Das Buch “LA Confidentiel” wird in aller Ausführlichkeit von L’Équipe analysiert. Die beiden Journalisten, ein Franzose, ein Engländer, haben ausgehend von einer Zeugenaussage, drei Jahre lang recherchiert. Diese Zeugenaussage stammt von der ehemaligen Masseuse Armstrongs Emma O’Reilly. Armstrong soll ihr 1999 gesagt haben, das sein Hämatokrit-Wert zu niedrig sei und er es künstlich heraufsetzen will “wie alle anderen”.
Später bat Armstrong um ihr Make-Up, um bei einer Routine-Kontrolle die vielen Nadeleinstiche an den Armen zu verdecken. Im Juli 1999 wurde bei einer positiven Dopingprobe ein Rezept gefälscht, um den Befund mit der Einnahme von künstlichem Cortison zu erklären.
Die Autoren berichten ferner von einem Telefongespräch 2001 zwischen Armstrong und dem als ehrliche Haut bekannten Greg LeMond, dem Armstrong gesagt haben soll: “Wie? Du hast nie EPO genommen? Jeder nimmt doch EPO!“. Dieser Dialog wurde von LeMond weder dementiert noch ist er gerichtlich dagegen vorgegangen.

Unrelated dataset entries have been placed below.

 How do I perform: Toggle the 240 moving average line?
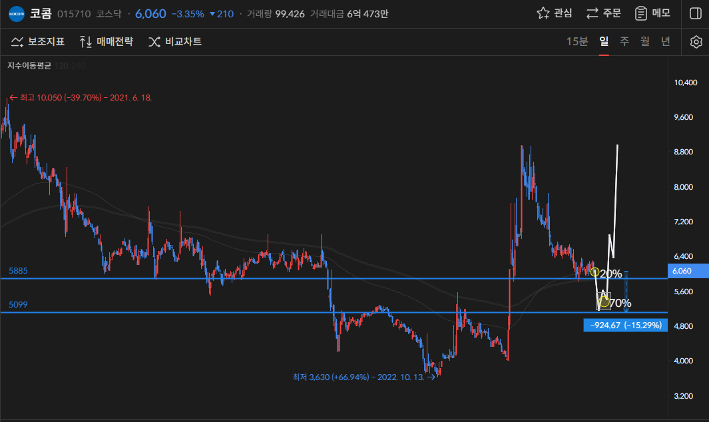click(79, 66)
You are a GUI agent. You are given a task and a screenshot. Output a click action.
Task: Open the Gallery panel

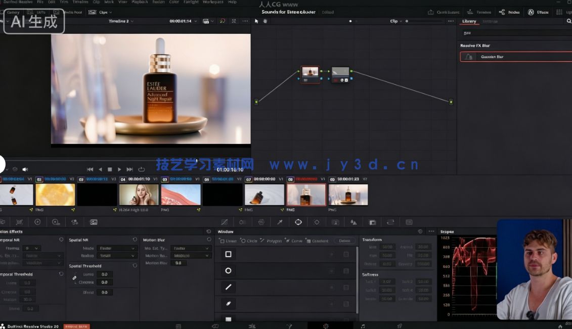[13, 12]
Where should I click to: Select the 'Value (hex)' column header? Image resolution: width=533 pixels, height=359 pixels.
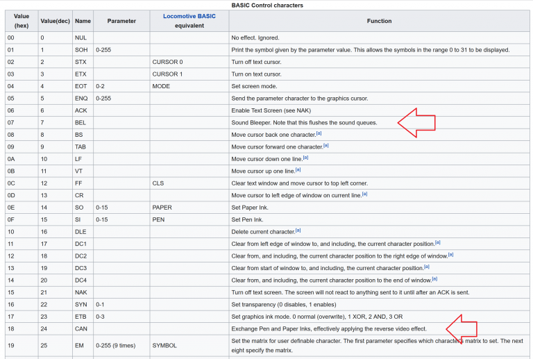point(21,21)
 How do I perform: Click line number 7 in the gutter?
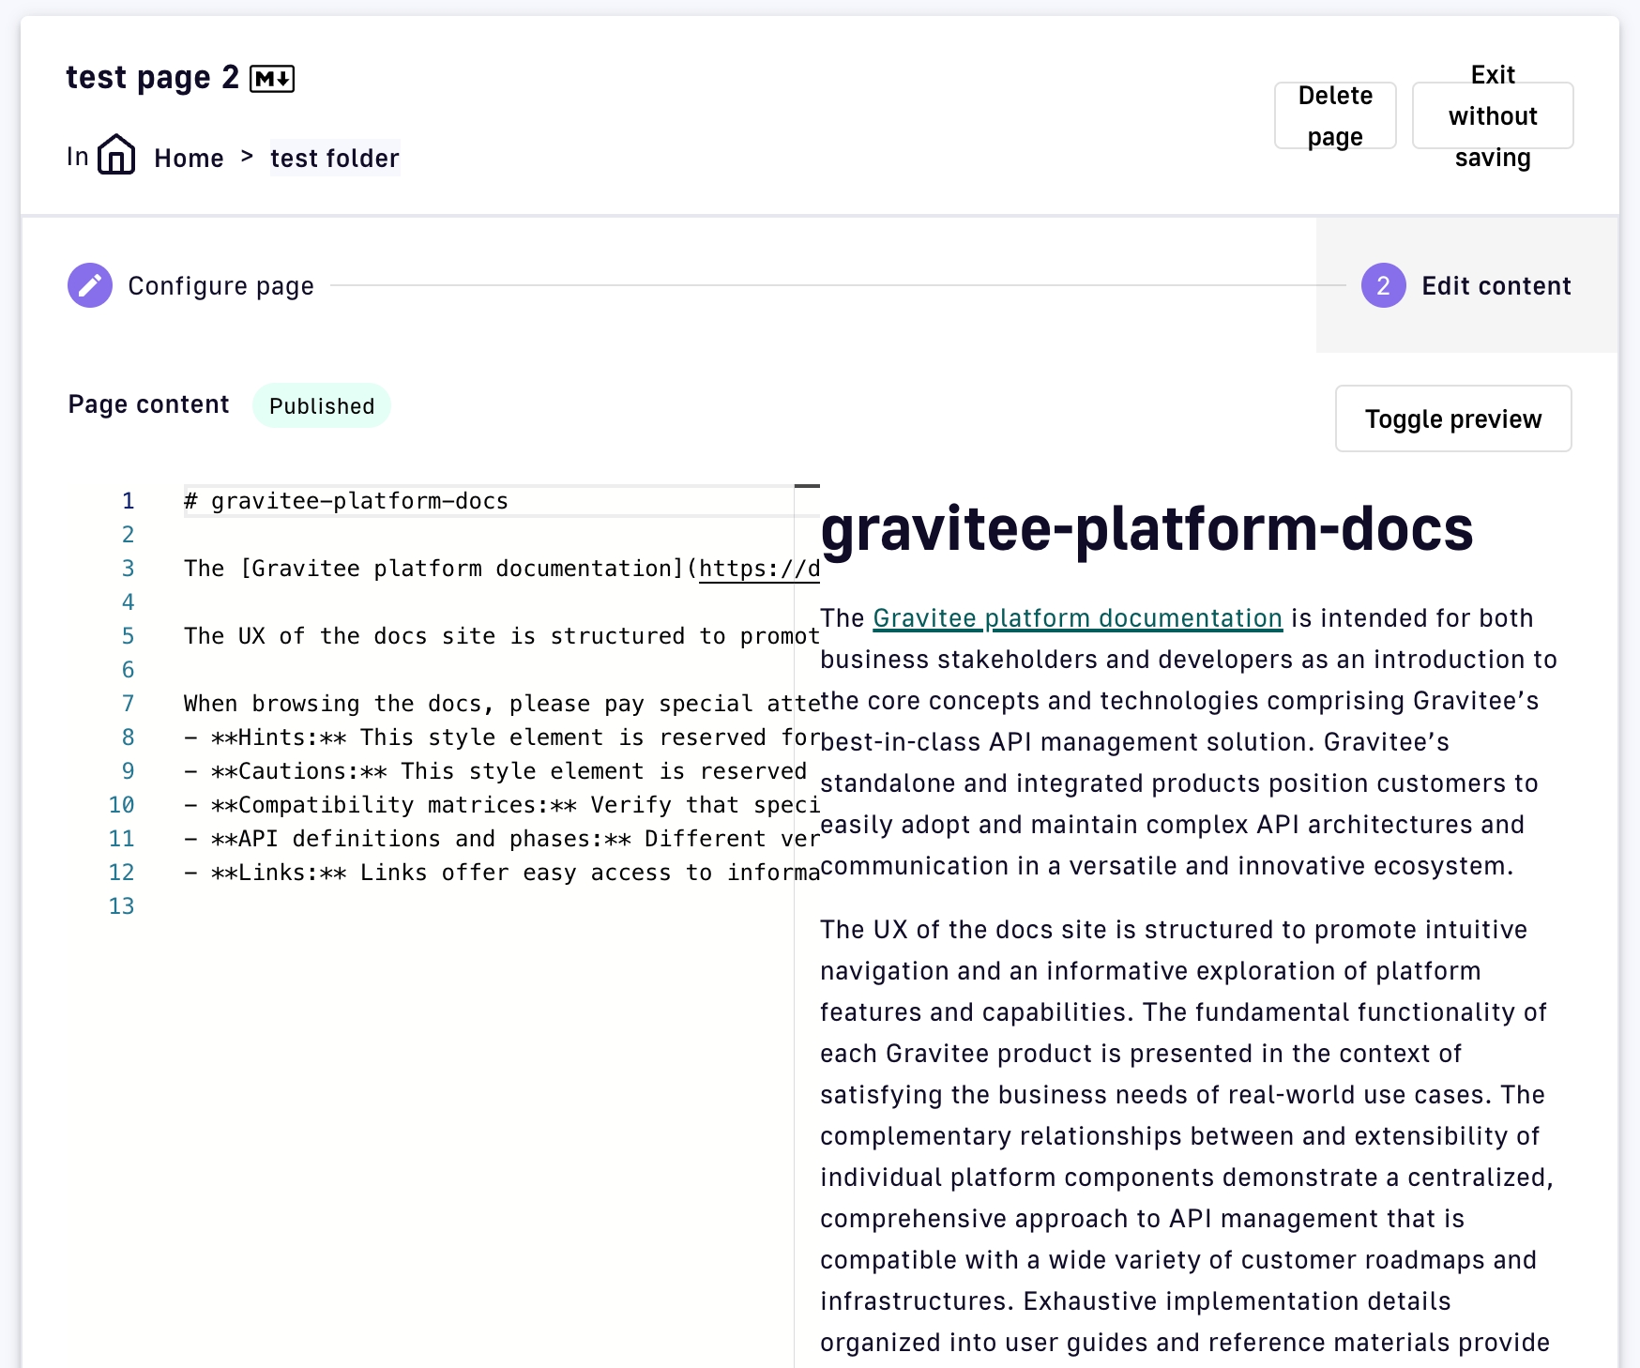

Armstrong geht inzwischen gerichtlich gegen das Buch vor. Nach Ansicht des L’Équipe-Analysten und Ex-Rennfahrer Eric Boyer eine gefährliche Sache. Das Buch könnte sich als “mehrstufige Rakete” erweisen. Erst kommt das Buch raus, dann klagt Armstrong und dann legen die Journalisten dem Gericht die Beweise vor. Armstrongs Karriere wäre mausetot.
Es gäbe noch nie einen deratig wertlosen sechsten Tour-De-France-Sieg.